◆ WHAT NEEDS TO BE DONE: Please write every entry out again, exactly as it reads below.

INPUT RECORDS START

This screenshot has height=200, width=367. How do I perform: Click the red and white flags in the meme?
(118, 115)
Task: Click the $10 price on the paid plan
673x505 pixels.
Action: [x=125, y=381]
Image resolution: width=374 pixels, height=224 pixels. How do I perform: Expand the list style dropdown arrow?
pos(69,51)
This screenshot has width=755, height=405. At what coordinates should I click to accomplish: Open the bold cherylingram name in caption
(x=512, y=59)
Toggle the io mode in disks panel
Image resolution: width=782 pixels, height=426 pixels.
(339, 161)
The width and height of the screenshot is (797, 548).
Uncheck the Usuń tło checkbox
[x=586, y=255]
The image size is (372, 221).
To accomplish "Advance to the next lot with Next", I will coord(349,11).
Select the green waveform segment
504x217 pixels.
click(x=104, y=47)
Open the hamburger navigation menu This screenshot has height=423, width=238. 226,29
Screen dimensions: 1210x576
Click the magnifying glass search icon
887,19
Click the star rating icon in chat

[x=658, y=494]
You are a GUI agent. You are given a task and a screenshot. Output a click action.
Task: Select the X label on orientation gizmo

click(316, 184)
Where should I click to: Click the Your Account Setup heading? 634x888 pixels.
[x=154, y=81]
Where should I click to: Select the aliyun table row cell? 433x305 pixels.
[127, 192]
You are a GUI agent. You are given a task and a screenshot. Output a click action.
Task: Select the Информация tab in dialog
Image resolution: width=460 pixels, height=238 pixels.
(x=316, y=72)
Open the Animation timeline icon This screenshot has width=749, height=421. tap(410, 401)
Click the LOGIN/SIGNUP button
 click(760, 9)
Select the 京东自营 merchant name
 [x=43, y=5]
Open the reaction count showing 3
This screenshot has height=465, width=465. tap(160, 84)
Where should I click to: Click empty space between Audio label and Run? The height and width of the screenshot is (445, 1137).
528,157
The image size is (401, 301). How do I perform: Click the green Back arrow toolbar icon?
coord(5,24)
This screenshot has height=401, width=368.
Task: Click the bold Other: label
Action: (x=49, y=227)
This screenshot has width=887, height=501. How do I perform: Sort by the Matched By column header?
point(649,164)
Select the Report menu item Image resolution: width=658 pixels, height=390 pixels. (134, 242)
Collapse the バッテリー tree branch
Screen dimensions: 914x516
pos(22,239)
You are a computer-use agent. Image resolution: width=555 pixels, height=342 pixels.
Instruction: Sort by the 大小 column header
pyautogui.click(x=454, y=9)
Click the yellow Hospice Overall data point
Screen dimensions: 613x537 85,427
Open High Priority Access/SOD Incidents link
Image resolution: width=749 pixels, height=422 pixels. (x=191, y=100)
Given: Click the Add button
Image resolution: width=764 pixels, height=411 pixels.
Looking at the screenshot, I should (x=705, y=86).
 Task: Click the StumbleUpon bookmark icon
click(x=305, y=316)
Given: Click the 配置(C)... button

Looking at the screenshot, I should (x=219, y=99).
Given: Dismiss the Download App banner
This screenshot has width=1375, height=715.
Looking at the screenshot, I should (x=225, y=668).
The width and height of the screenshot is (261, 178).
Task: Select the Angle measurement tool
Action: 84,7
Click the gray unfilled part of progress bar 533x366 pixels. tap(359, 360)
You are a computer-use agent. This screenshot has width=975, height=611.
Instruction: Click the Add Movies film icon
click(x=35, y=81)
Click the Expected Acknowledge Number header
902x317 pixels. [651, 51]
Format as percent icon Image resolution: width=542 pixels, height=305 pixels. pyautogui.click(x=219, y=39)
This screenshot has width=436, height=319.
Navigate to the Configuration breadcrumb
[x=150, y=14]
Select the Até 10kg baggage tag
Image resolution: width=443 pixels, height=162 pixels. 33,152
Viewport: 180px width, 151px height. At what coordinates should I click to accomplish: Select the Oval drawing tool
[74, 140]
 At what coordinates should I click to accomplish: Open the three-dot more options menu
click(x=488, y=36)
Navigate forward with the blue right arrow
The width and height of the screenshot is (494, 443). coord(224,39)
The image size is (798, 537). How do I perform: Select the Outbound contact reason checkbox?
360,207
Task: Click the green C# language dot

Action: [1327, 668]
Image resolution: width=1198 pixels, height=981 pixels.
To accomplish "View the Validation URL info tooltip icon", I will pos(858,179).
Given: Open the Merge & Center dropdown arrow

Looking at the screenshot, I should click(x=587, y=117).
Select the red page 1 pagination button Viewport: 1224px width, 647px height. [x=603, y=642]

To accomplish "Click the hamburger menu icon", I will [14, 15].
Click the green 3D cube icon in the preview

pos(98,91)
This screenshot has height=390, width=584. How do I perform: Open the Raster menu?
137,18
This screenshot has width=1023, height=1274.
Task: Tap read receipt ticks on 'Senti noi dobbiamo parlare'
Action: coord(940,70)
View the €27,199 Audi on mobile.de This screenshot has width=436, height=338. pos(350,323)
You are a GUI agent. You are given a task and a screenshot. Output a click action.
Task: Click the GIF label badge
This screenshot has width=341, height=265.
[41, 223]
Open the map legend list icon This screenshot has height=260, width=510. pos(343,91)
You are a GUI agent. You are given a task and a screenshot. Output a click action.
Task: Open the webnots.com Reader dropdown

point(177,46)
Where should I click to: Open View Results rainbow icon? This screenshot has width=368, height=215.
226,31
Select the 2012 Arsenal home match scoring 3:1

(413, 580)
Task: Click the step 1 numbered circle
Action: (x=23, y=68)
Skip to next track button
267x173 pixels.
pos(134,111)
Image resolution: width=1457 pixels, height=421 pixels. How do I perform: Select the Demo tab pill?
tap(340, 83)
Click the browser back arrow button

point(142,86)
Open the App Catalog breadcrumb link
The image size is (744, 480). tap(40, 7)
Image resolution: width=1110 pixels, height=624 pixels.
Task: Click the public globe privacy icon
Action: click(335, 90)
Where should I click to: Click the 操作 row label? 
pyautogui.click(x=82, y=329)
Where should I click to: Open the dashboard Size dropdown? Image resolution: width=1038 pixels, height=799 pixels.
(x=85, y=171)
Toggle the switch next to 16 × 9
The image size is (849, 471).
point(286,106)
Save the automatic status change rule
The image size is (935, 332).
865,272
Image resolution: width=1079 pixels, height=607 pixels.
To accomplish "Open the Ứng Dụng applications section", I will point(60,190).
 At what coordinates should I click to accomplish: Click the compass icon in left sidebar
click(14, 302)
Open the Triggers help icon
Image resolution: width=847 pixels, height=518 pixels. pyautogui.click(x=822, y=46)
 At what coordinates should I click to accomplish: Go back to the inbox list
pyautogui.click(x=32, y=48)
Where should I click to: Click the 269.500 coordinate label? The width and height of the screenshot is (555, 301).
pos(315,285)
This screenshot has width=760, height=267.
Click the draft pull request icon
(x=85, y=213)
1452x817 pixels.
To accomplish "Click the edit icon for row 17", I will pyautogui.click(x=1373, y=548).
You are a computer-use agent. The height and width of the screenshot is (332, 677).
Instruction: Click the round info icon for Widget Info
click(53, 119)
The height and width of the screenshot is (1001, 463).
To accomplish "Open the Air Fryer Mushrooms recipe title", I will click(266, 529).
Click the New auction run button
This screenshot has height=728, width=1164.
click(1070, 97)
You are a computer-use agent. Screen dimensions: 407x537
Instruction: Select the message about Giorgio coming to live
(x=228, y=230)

INPUT RECORDS END

◆ SOLUTION BELOW:
This screenshot has height=200, width=367. How do I perform: Click the red and white flags in the meme?
(118, 115)
Task: Click the $10 price on the paid plan
673x505 pixels.
Action: [x=125, y=381]
Image resolution: width=374 pixels, height=224 pixels. How do I perform: Expand the list style dropdown arrow?
pos(69,51)
This screenshot has width=755, height=405. At what coordinates should I click to accomplish: Open the bold cherylingram name in caption
(x=512, y=59)
Toggle the io mode in disks panel
Image resolution: width=782 pixels, height=426 pixels.
(339, 161)
The width and height of the screenshot is (797, 548).
Uncheck the Usuń tło checkbox
[x=586, y=255]
The image size is (372, 221).
To accomplish "Advance to the next lot with Next", I will coord(349,11).
Select the green waveform segment
504x217 pixels.
click(x=104, y=47)
Open the hamburger navigation menu This screenshot has height=423, width=238. 226,29
Screen dimensions: 1210x576
Click the magnifying glass search icon
887,19
Click the star rating icon in chat

[x=658, y=494]
You are a GUI agent. You are given a task and a screenshot. Output a click action.
Task: Select the X label on orientation gizmo

click(316, 184)
Where should I click to: Click the Your Account Setup heading? 634x888 pixels.
[x=154, y=81]
Where should I click to: Select the aliyun table row cell? 433x305 pixels.
[127, 192]
You are a GUI agent. You are given a task and a screenshot. Output a click action.
Task: Select the Информация tab in dialog
Image resolution: width=460 pixels, height=238 pixels.
(x=316, y=72)
Open the Animation timeline icon This screenshot has width=749, height=421. tap(410, 401)
Click the LOGIN/SIGNUP button
 click(760, 9)
Select the 京东自营 merchant name
 [x=43, y=5]
Open the reaction count showing 3
This screenshot has height=465, width=465. tap(160, 84)
Where should I click to: Click empty space between Audio label and Run? The height and width of the screenshot is (445, 1137).
528,157
The image size is (401, 301). How do I perform: Click the green Back arrow toolbar icon?
coord(5,24)
This screenshot has height=401, width=368.
Task: Click the bold Other: label
Action: (x=49, y=227)
This screenshot has width=887, height=501. How do I perform: Sort by the Matched By column header?
point(649,164)
Select the Report menu item Image resolution: width=658 pixels, height=390 pixels. (134, 242)
Collapse the バッテリー tree branch
Screen dimensions: 914x516
pos(22,239)
You are a computer-use agent. Image resolution: width=555 pixels, height=342 pixels.
Instruction: Sort by the 大小 column header
pyautogui.click(x=454, y=9)
Click the yellow Hospice Overall data point
Screen dimensions: 613x537 85,427
Open High Priority Access/SOD Incidents link
Image resolution: width=749 pixels, height=422 pixels. (x=191, y=100)
Given: Click the Add button
Image resolution: width=764 pixels, height=411 pixels.
Looking at the screenshot, I should (x=705, y=86).
 Task: Click the StumbleUpon bookmark icon
click(x=305, y=316)
Given: Click the 配置(C)... button

Looking at the screenshot, I should (x=219, y=99).
Given: Dismiss the Download App banner
This screenshot has width=1375, height=715.
Looking at the screenshot, I should (x=225, y=668).
The width and height of the screenshot is (261, 178).
Task: Select the Angle measurement tool
Action: 84,7
Click the gray unfilled part of progress bar 533x366 pixels. tap(359, 360)
You are a computer-use agent. This screenshot has width=975, height=611.
Instruction: Click the Add Movies film icon
click(x=35, y=81)
Click the Expected Acknowledge Number header
902x317 pixels. [651, 51]
Format as percent icon Image resolution: width=542 pixels, height=305 pixels. pyautogui.click(x=219, y=39)
This screenshot has width=436, height=319.
Navigate to the Configuration breadcrumb
[x=150, y=14]
Select the Até 10kg baggage tag
Image resolution: width=443 pixels, height=162 pixels. 33,152
Viewport: 180px width, 151px height. At what coordinates should I click to accomplish: Select the Oval drawing tool
[74, 140]
 At what coordinates should I click to accomplish: Open the three-dot more options menu
click(x=488, y=36)
Navigate forward with the blue right arrow
The width and height of the screenshot is (494, 443). coord(224,39)
The image size is (798, 537). How do I perform: Select the Outbound contact reason checkbox?
360,207
Task: Click the green C# language dot

Action: [1327, 668]
Image resolution: width=1198 pixels, height=981 pixels.
To accomplish "View the Validation URL info tooltip icon", I will pos(858,179).
Given: Open the Merge & Center dropdown arrow

Looking at the screenshot, I should click(x=587, y=117).
Select the red page 1 pagination button Viewport: 1224px width, 647px height. [x=603, y=642]

To accomplish "Click the hamburger menu icon", I will [14, 15].
Click the green 3D cube icon in the preview

pos(98,91)
This screenshot has height=390, width=584. How do I perform: Open the Raster menu?
137,18
This screenshot has width=1023, height=1274.
Task: Tap read receipt ticks on 'Senti noi dobbiamo parlare'
Action: coord(940,70)
View the €27,199 Audi on mobile.de This screenshot has width=436, height=338. pos(350,323)
You are a GUI agent. You are given a task and a screenshot. Output a click action.
Task: Click the GIF label badge
This screenshot has width=341, height=265.
[41, 223]
Open the map legend list icon This screenshot has height=260, width=510. pos(343,91)
You are a GUI agent. You are given a task and a screenshot. Output a click action.
Task: Open the webnots.com Reader dropdown

point(177,46)
Where should I click to: Open View Results rainbow icon? This screenshot has width=368, height=215.
226,31
Select the 2012 Arsenal home match scoring 3:1

(413, 580)
Task: Click the step 1 numbered circle
Action: (x=23, y=68)
Skip to next track button
267x173 pixels.
pos(134,111)
Image resolution: width=1457 pixels, height=421 pixels. How do I perform: Select the Demo tab pill?
tap(340, 83)
Click the browser back arrow button

point(142,86)
Open the App Catalog breadcrumb link
The image size is (744, 480). tap(40, 7)
Image resolution: width=1110 pixels, height=624 pixels.
Task: Click the public globe privacy icon
Action: click(335, 90)
Where should I click to: Click the 操作 row label? 
pyautogui.click(x=82, y=329)
Where should I click to: Open the dashboard Size dropdown? Image resolution: width=1038 pixels, height=799 pixels.
(x=85, y=171)
Toggle the switch next to 16 × 9
The image size is (849, 471).
point(286,106)
Save the automatic status change rule
The image size is (935, 332).
865,272
Image resolution: width=1079 pixels, height=607 pixels.
To accomplish "Open the Ứng Dụng applications section", I will point(60,190).
 At what coordinates should I click to accomplish: Click the compass icon in left sidebar
click(14, 302)
Open the Triggers help icon
Image resolution: width=847 pixels, height=518 pixels. pyautogui.click(x=822, y=46)
 At what coordinates should I click to accomplish: Go back to the inbox list
pyautogui.click(x=32, y=48)
Where should I click to: Click the 269.500 coordinate label? The width and height of the screenshot is (555, 301).
pos(315,285)
This screenshot has width=760, height=267.
Click the draft pull request icon
(x=85, y=213)
1452x817 pixels.
To accomplish "Click the edit icon for row 17", I will pyautogui.click(x=1373, y=548).
You are a computer-use agent. The height and width of the screenshot is (332, 677).
Instruction: Click the round info icon for Widget Info
click(53, 119)
The height and width of the screenshot is (1001, 463).
To accomplish "Open the Air Fryer Mushrooms recipe title", I will click(266, 529).
Click the New auction run button
This screenshot has height=728, width=1164.
click(1070, 97)
You are a computer-use agent. Screen dimensions: 407x537
Instruction: Select the message about Giorgio coming to live
(x=228, y=230)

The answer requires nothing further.